Problem statement
Copy each line below holding "computer".

# # # #

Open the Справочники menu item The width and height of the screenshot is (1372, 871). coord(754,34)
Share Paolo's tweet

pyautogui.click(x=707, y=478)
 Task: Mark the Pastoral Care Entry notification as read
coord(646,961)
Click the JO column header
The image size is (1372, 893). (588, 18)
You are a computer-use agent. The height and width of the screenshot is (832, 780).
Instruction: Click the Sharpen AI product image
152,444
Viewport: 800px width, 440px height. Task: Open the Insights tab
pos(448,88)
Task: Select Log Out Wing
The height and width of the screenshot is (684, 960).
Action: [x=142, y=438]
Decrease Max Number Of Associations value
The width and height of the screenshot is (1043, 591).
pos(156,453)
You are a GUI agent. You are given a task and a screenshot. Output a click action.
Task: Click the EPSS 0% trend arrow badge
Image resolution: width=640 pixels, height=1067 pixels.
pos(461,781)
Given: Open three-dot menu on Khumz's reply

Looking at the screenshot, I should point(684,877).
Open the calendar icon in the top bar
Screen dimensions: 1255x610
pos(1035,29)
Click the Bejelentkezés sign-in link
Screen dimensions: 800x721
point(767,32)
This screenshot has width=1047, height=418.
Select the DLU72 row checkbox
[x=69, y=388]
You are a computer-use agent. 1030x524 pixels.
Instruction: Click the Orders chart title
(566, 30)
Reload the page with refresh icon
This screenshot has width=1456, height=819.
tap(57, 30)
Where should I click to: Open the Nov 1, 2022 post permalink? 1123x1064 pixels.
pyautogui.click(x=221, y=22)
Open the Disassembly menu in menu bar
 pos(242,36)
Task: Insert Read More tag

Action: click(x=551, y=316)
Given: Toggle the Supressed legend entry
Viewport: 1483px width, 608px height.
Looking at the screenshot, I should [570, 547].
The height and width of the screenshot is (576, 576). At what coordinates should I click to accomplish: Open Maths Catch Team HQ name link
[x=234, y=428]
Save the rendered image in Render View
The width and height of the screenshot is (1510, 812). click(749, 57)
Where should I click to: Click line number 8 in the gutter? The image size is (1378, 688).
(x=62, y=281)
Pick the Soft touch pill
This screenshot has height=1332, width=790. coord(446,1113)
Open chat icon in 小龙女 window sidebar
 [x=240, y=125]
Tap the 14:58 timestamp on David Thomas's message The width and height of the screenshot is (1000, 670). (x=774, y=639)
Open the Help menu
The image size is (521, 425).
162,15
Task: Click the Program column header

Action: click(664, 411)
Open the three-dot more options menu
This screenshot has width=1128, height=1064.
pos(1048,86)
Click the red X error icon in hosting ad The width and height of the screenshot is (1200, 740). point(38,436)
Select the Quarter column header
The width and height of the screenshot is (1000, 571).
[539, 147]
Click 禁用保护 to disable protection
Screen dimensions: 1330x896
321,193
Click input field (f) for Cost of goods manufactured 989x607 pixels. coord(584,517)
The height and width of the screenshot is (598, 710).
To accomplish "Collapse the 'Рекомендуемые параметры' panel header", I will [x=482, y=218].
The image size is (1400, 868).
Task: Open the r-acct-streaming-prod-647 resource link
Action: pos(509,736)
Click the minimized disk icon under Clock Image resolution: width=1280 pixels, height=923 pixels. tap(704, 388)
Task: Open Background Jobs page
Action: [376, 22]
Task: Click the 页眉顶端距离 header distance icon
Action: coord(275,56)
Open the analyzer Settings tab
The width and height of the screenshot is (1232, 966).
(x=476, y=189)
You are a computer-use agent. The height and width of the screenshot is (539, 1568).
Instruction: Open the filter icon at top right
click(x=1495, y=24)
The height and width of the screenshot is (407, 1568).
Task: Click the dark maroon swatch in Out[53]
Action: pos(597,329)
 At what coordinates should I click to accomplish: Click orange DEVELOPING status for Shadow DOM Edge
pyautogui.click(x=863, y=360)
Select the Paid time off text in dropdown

# # # #

Answer section
You are a computer-use agent. The height and width of the screenshot is (832, 780).
You are a computer-use agent. 1030x524 pixels.
You are a computer-use agent. The height and width of the screenshot is (539, 1568).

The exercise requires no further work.